When a number between 0 and 1 (inclusive) is raised to a positive power, the value remains between 0 and 1. Specifically, since $$x \leq 1$$ and the power $$\frac{3}{2}$$ is positive, we have:
$$x^{3/2} \leq 1^{3/2}$$
$$x^{3/2} \leq 1$$
This implies that $$1 - x^{3/2} \geq 0$$.
Also, for $$x \in (0, 1]$$, $$\sqrt{x} > 0$$.
Since both factors, $$\sqrt{x}$$ and $$(1 - x^{3/2})$$, are non-negative for $$x \in (0, 1]$$, their product is also non-negative.
Therefore, $$\sqrt{x} - x^2 \geq 0$$ for all $$x \in (0, 1]$$.
Combining the case for $$x=0$$ (where they are equal) and $$x \in (0, 1]$$ (where $$\sqrt{x} \geq x^2$$), we conclude that $$x^2 \leq \sqrt{x}$$ for all $$x \in [0, 1]$$.
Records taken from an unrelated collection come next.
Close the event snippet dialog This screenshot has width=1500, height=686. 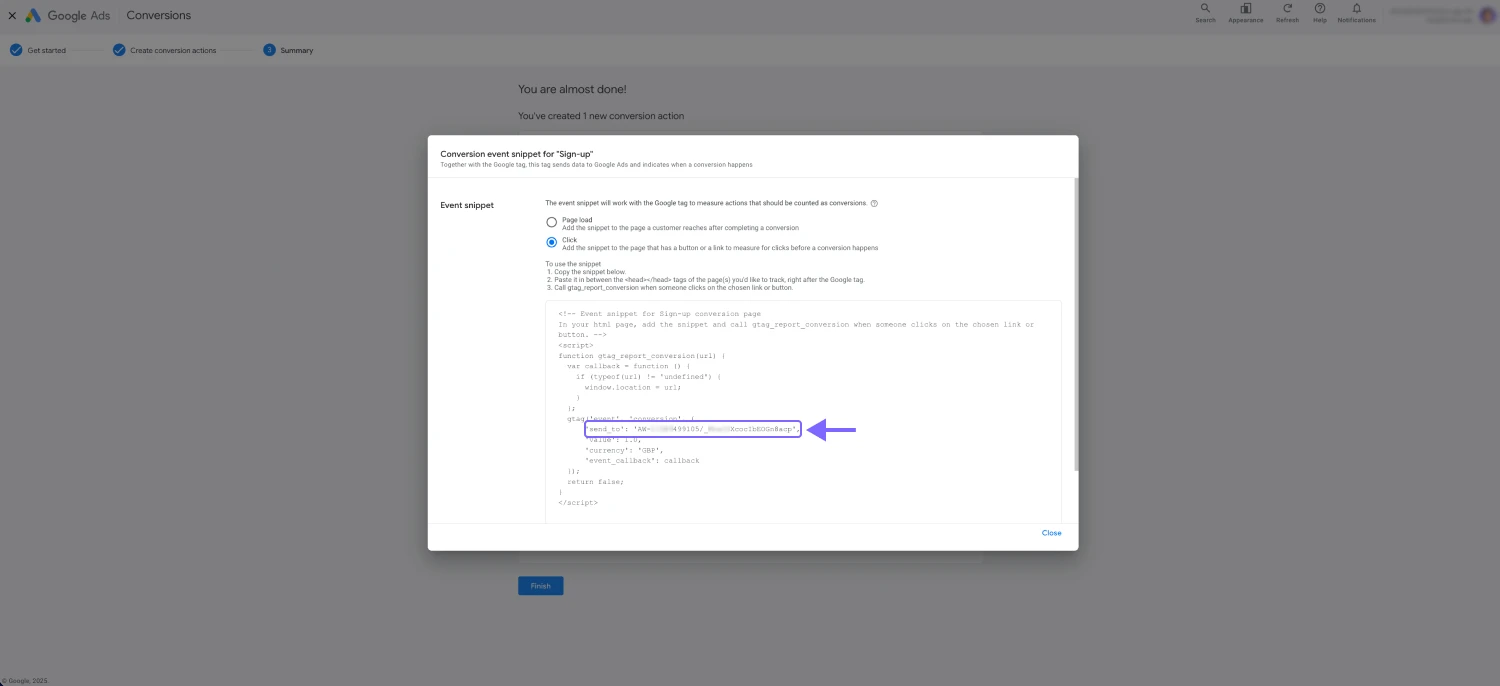coord(1051,532)
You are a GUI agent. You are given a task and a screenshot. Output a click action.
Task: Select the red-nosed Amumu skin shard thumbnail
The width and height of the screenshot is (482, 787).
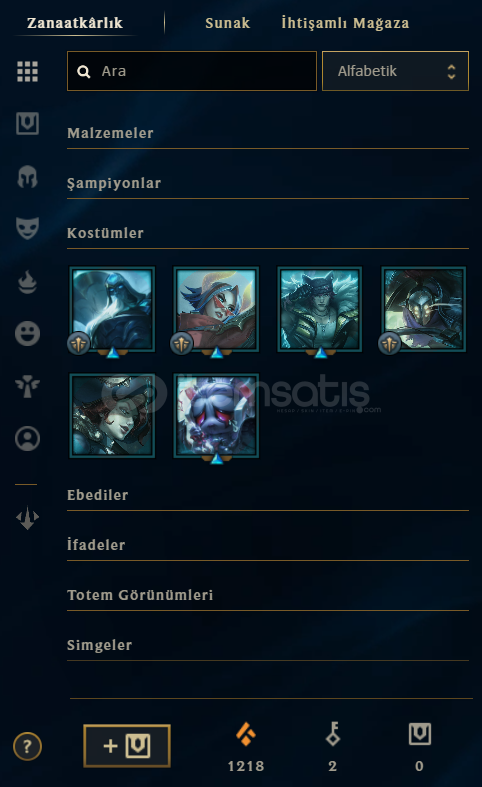click(216, 416)
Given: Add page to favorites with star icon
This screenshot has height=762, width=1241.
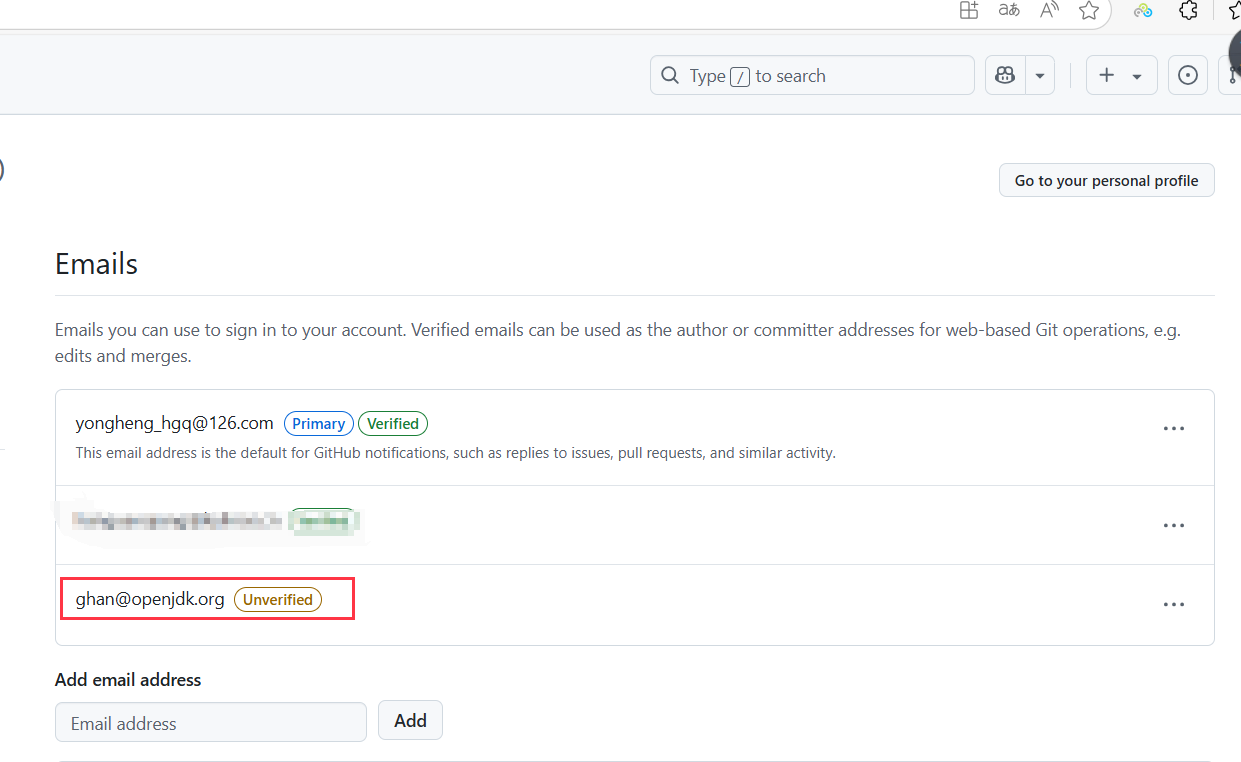Looking at the screenshot, I should coord(1089,11).
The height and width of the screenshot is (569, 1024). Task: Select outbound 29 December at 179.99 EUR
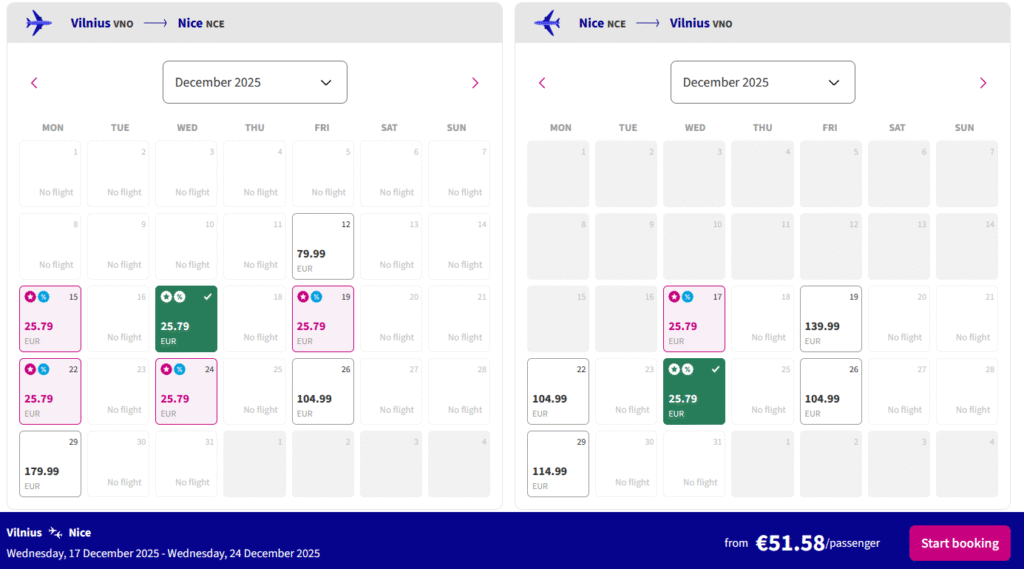(50, 464)
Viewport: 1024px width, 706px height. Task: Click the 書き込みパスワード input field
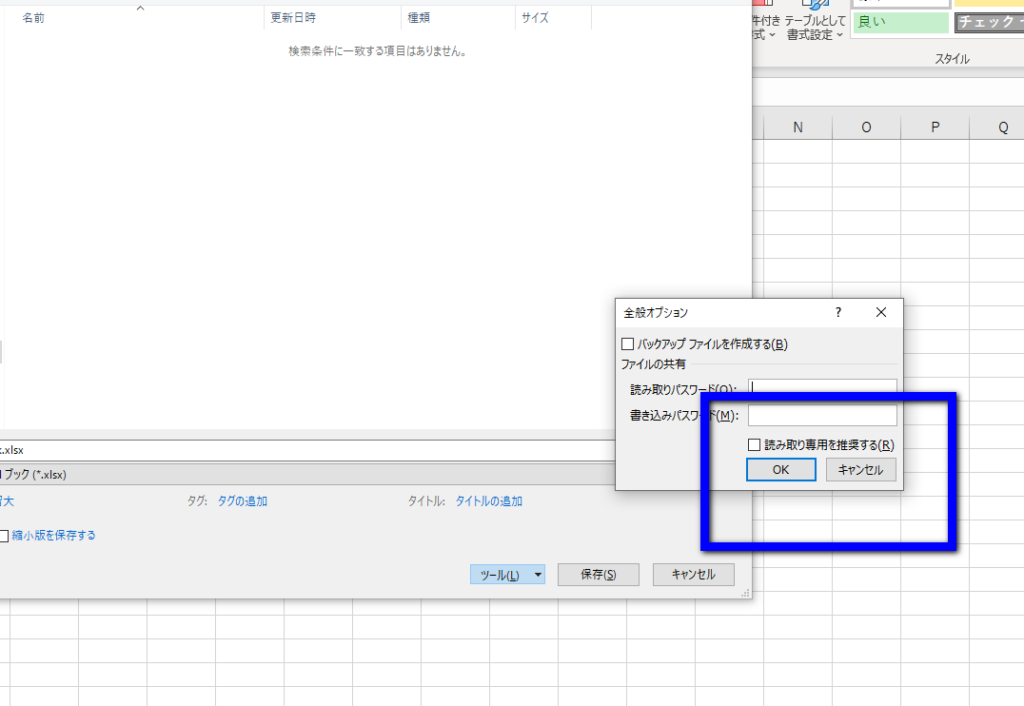tap(822, 416)
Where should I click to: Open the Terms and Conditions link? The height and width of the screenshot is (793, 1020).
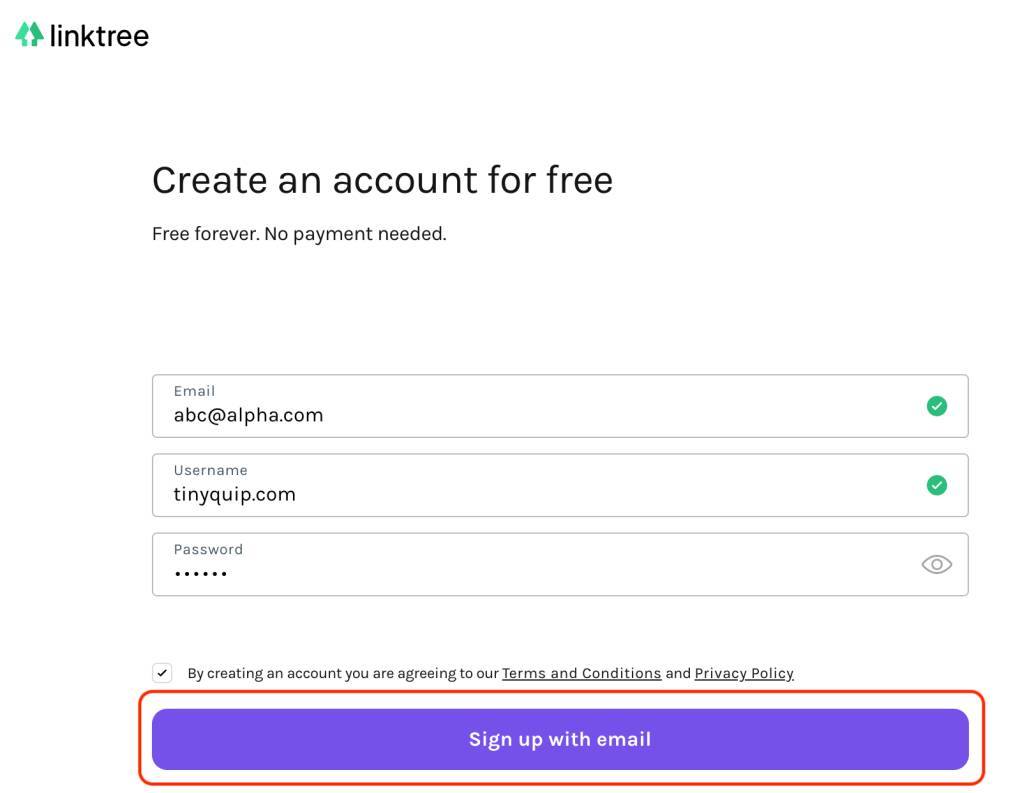pyautogui.click(x=582, y=673)
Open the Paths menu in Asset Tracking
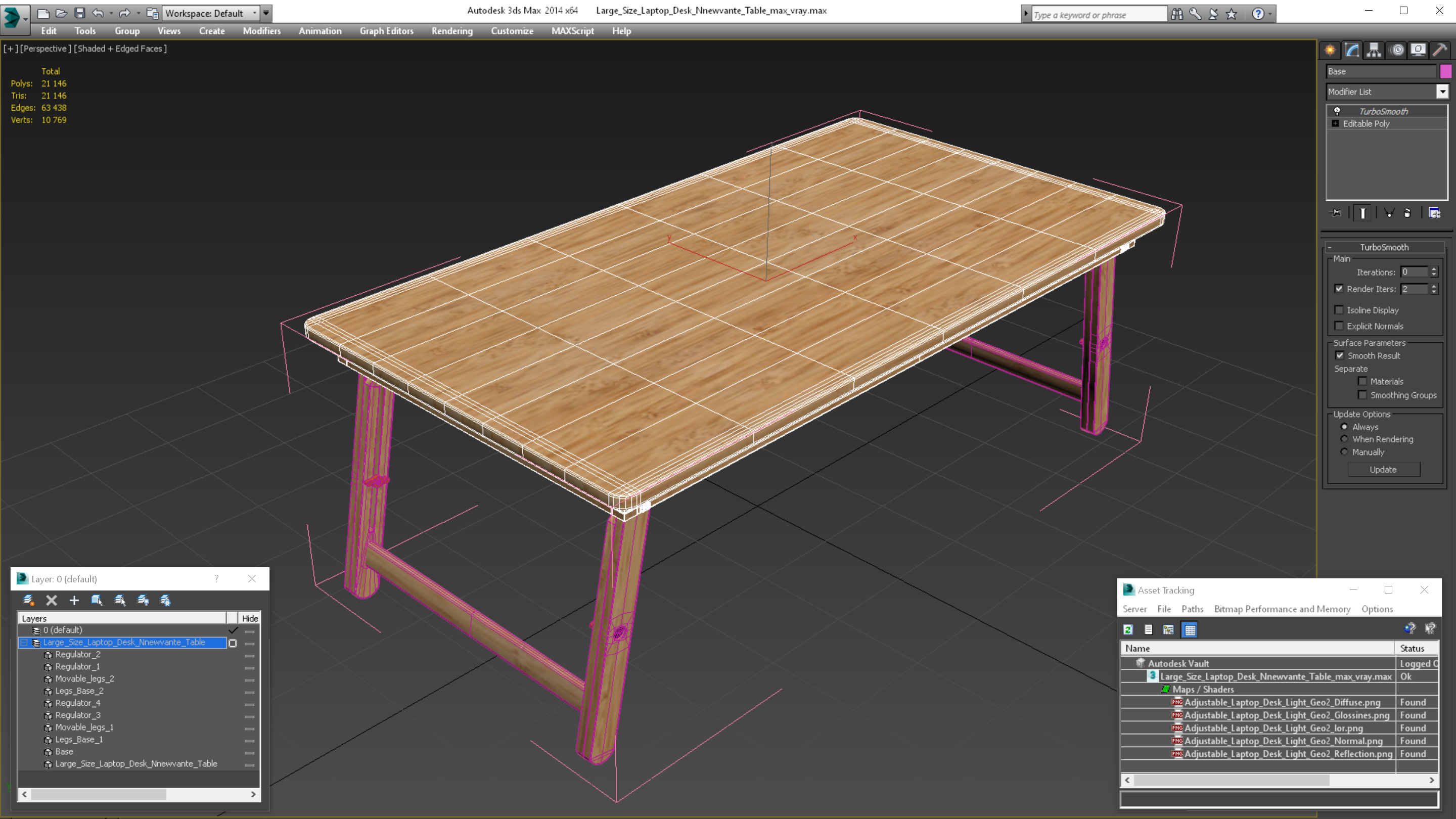This screenshot has height=819, width=1456. coord(1192,609)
$$x^2 \leq \sqrt{x} \text{ for all } x \in [0, 1]$$

**step3 Apply the property of integrals**

A fundamental property of definite integrals states that if one function is less than or equal to another function over an interval, then its integral over that interval is also less than or equal to the integral of the other function.
Specifically, if $$f(x) \leq g(x)$$ for all $$x$$ in an interval $$[a, b]$$, then:

$$\int_{a}^{b} f(x) \mathrm{d}x \leq \int_{a}^{b} g(x) \mathrm{d}x$$

Since we have established that $$x^2 \leq \sqrt{x}$$ for all $$x \in [0, 1]$$, and our interval of integration is $$[0, 1]$$, we can directly apply this property.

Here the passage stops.